### Given text
The 2013 Cooper Tires British Formula 3 International Series season was the 63rd British Formula Three Championship season. The series, promoted by the Stéphane Ratel Organisation, began on 25 May at Silverstone and ended on 22 September at the Nürburgring after twelve races to be held at four meetings. The championship was won by Jordan King.

Regulation changes
After all races awarded equal championship points during the 2012 season, the 2013 season saw the re-introduction of fewer points awarded to drivers in the second race. The first and third races awarded points using the same system as used in Formula One – with twenty-five points for the winner, down to one point for tenth place – with the reverse-grid race offering twelve points for the winner down to half a point for tenth place.

A five-race "mini-series" for older-specification Formula Three cars was also scheduled to be introduced for the 2013 season, after only two drivers competed in a full-season campaign in the Rookie class, in 2012. However, with the championship realignment in January 2013, older-specification cars were able to compete at every meeting.

Drivers and teams

Driver changes
 Sun Zheng will join CF Racing for 2013 after competed China Touring Car Championship and Audi R8 LMS Cup in 2012 season.

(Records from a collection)
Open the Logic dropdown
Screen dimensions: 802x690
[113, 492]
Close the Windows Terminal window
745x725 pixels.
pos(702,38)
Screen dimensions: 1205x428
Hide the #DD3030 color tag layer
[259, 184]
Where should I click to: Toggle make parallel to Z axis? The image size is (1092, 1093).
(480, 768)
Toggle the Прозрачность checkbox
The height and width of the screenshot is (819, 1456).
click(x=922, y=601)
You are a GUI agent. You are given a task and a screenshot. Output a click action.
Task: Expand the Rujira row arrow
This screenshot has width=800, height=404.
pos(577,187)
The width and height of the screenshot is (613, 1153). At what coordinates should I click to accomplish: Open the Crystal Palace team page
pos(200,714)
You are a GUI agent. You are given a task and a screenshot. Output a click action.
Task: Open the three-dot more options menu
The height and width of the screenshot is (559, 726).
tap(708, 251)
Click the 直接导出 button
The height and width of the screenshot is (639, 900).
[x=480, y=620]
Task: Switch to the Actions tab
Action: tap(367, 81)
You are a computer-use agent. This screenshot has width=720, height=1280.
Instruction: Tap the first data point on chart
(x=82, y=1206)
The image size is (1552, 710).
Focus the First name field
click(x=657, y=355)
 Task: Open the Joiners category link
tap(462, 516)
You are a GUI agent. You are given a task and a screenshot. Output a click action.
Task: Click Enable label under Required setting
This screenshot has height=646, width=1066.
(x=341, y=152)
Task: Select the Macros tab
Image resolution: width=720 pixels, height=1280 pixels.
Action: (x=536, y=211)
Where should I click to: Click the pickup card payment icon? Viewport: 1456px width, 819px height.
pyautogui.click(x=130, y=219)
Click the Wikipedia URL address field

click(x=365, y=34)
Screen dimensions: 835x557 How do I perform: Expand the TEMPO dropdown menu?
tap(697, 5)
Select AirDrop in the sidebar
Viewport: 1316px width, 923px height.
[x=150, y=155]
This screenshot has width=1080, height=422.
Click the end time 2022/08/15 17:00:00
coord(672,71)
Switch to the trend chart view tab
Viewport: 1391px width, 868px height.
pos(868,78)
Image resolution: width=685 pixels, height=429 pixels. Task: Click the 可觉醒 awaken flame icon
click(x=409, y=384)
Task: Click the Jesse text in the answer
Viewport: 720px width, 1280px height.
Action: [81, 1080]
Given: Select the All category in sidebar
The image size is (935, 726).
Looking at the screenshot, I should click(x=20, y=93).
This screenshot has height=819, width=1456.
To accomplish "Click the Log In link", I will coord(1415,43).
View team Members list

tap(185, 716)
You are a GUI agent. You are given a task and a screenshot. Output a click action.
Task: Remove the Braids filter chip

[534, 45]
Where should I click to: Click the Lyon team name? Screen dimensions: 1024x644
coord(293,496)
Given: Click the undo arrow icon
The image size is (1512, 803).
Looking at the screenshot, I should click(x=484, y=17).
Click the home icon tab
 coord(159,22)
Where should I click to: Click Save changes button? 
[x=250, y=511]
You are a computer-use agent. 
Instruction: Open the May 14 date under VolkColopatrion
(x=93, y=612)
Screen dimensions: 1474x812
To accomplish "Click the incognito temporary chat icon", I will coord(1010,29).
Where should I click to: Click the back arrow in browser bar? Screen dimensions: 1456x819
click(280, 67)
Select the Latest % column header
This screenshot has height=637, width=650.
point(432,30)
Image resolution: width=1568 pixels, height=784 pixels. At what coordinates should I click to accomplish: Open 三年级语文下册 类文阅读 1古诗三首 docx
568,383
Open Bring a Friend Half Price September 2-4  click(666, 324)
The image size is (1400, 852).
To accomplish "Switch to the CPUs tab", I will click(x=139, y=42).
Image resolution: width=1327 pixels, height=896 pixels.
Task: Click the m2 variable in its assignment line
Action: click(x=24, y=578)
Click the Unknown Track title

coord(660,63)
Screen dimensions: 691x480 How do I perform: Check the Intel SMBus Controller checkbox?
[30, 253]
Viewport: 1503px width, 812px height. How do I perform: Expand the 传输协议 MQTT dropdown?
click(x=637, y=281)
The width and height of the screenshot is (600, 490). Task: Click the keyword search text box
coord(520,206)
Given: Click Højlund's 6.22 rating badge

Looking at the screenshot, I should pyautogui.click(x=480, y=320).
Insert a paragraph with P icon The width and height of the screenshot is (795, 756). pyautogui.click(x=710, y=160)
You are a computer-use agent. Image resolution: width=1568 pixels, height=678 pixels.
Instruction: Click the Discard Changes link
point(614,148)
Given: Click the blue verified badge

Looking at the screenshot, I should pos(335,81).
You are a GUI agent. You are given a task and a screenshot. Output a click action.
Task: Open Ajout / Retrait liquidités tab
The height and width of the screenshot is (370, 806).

### Request
Retype, word for word, the part of the passage on the 2013 British Formula 3 season that begins at the words "The 2013 Cooper" and stops after "for tenth place.".

### Task solution
The 2013 Cooper Tires British Formula 3 International Series season was the 63rd British Formula Three Championship season. The series, promoted by the Stéphane Ratel Organisation, began on 25 May at Silverstone and ended on 22 September at the Nürburgring after twelve races to be held at four meetings. The championship was won by Jordan King.

Regulation changes
After all races awarded equal championship points during the 2012 season, the 2013 season saw the re-introduction of fewer points awarded to drivers in the second race. The first and third races awarded points using the same system as used in Formula One – with twenty-five points for the winner, down to one point for tenth place – with the reverse-grid race offering twelve points for the winner down to half a point for tenth place.